Work request:
From the listing that follows, report the number of lines with the word "tool" in them, and no other output.

-=-=-=-=-

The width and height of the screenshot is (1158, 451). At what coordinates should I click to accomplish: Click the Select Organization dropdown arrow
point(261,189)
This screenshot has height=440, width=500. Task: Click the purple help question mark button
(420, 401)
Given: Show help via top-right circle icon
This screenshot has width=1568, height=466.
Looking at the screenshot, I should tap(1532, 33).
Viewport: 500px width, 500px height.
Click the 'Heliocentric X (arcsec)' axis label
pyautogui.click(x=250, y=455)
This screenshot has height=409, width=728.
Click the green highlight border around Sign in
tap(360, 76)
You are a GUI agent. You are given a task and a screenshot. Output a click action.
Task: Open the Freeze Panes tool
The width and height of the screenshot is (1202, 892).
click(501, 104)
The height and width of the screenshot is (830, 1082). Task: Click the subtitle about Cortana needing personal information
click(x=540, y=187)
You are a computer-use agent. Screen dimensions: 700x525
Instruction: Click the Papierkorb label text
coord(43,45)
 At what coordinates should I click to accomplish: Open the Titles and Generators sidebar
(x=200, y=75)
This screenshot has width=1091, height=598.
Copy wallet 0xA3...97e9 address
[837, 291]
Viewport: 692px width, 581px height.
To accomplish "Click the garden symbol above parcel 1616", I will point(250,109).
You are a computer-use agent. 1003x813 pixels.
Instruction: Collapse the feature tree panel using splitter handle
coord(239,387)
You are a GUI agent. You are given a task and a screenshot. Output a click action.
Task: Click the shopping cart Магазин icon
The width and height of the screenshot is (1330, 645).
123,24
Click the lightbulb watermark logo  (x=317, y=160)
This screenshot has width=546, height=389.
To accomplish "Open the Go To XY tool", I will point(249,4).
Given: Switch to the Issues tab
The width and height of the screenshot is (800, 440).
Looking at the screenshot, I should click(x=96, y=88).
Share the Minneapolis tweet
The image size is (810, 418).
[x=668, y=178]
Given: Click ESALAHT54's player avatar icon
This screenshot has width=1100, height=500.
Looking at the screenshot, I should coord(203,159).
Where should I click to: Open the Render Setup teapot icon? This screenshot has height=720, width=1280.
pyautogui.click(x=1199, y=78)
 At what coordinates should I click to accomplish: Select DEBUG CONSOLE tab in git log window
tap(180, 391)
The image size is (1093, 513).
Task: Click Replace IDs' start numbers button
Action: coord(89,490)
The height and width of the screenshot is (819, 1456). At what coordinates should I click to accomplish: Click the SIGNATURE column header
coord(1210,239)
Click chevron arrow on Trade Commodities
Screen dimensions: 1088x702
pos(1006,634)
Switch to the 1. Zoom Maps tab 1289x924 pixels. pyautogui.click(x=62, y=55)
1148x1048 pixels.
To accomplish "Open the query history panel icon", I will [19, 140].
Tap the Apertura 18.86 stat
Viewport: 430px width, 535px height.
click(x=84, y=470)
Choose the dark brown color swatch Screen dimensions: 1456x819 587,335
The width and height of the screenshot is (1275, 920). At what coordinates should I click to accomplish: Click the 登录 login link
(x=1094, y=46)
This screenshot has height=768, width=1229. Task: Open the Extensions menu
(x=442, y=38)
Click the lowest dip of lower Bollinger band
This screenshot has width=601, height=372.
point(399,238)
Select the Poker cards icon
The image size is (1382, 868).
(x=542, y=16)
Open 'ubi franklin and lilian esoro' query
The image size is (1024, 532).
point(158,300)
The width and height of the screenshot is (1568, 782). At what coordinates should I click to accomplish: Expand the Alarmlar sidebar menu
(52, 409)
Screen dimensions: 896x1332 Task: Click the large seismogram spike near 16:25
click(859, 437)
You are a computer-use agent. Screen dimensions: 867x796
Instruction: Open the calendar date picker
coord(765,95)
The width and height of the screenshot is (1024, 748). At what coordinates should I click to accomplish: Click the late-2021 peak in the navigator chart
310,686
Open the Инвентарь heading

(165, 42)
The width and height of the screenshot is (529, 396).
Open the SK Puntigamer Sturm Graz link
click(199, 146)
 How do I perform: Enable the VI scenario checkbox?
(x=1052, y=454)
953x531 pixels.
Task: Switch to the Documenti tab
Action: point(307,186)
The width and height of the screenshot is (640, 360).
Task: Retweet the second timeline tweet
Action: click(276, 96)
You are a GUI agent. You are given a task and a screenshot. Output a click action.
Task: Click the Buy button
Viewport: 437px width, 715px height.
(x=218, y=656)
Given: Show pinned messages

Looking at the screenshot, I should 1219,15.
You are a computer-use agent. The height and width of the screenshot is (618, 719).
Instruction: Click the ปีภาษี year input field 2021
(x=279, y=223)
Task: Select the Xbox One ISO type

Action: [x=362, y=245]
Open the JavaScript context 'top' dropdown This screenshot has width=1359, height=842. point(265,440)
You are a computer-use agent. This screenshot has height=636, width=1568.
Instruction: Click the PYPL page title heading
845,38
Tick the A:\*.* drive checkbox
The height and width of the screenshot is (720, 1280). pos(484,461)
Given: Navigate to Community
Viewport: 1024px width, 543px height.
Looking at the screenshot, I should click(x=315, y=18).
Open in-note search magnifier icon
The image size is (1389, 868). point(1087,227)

-=-=-=-=-

Solution for this task:
2